ROMA – Nelle persone vaccinate crolla il rischio di infezione di Sars-CoV-2, di ricovero e di decesso. Questi i risultati principali ottenuti a livello nazionale dall’analisi congiunta dell’anagrafe nazionale vaccini e della sorveglianza integrata Covid-19 contenuti nel report, a cura del Gruppo di lavoro dell’Istituto superiore di Sanità e del ministero della Salute, ‘Sorveglianza vaccini Covid-19′ in collaborazione con i referenti regionali della sorveglianza integrata Covid-19 e con i Referenti regionali della anagrafe nazionale vaccini. Il report presenta i dati a partire dal 27 dicembre 2020 (giorno di avvio della campagna vaccinale in Italia) al 3 maggio 2021, relativi a 13,7 milioni di persone vaccinate.
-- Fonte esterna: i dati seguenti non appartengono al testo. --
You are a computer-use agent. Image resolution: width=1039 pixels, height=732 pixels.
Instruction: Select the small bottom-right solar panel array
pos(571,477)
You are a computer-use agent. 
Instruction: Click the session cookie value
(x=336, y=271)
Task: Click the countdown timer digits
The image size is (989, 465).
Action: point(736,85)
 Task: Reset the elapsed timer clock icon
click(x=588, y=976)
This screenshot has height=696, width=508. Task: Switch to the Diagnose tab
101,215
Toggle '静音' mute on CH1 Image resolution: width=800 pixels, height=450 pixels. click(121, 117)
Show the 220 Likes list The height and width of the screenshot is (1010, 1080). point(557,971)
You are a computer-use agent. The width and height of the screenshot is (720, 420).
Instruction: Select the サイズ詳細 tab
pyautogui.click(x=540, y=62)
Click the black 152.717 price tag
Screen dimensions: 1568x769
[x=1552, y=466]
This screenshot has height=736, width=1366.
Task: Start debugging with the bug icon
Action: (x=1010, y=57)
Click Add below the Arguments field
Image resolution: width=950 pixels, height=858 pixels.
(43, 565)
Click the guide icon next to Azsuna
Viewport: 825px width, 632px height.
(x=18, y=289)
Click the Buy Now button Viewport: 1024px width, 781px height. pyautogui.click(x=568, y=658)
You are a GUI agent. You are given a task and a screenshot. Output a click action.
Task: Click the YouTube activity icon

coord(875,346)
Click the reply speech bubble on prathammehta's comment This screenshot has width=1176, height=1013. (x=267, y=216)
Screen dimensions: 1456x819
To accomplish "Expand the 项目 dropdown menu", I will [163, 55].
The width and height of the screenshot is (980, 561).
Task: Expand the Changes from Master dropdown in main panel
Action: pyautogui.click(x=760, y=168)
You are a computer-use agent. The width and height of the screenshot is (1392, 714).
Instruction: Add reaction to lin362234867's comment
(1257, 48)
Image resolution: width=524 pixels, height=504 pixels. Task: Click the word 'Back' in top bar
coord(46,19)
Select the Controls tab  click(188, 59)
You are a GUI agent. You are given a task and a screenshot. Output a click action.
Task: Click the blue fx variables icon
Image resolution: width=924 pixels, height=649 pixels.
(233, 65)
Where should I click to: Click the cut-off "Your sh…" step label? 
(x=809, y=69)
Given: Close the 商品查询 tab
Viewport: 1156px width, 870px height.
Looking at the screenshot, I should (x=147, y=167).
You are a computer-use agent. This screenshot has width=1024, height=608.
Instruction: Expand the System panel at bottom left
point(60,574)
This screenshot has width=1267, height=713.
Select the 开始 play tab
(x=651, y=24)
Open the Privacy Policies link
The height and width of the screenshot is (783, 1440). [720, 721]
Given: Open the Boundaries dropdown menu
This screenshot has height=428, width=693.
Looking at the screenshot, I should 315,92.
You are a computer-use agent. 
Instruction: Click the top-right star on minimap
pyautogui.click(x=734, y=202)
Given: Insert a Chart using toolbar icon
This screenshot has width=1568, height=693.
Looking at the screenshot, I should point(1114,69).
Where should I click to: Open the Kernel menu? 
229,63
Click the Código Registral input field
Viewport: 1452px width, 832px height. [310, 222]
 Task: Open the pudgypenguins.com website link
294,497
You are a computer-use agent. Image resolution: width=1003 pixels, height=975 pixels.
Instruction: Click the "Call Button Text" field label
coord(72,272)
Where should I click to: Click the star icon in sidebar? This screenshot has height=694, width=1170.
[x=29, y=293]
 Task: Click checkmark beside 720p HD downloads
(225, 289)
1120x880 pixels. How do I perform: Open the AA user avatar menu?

L’analisi congiunta ha evidenziato che il rischio di infezione da Sars-CoV-2, ricovero e decesso diminuisce progressivamente dopo le prime due settimane dall’inoculazione. A partire dai 35 giorni dall’inizio del ciclo vaccinale si osserva una riduzione dell’80% delle infezioni, del 90% dei ricoveri e del 95% dei decessi; questi effetti sono simili sia negli uomini che nelle donne e in persone di diverse fasce di età. Dai dati emerge che il 95% di chi ha ricevuto il vaccino Comirnaty (Pfizer) o Moderna ha completato il ciclo vaccinale, ricevendo due dosi nei tempi indicati dal calendario vaccinale, mentre per il vaccino AstraZeneca nessuna delle persone incluse nello studio aveva ricevuto il ciclo completo. “Questi dati – commenta il presidente dell’Iss Silvio Brusaferro – confermano l’efficacia delle vaccinazioni e della campagna vaccinale, e la necessità di raggiungere presto alte coperture in tutta la popolazione per uscire dall’emergenza grazie a questo strumento fondamentale”.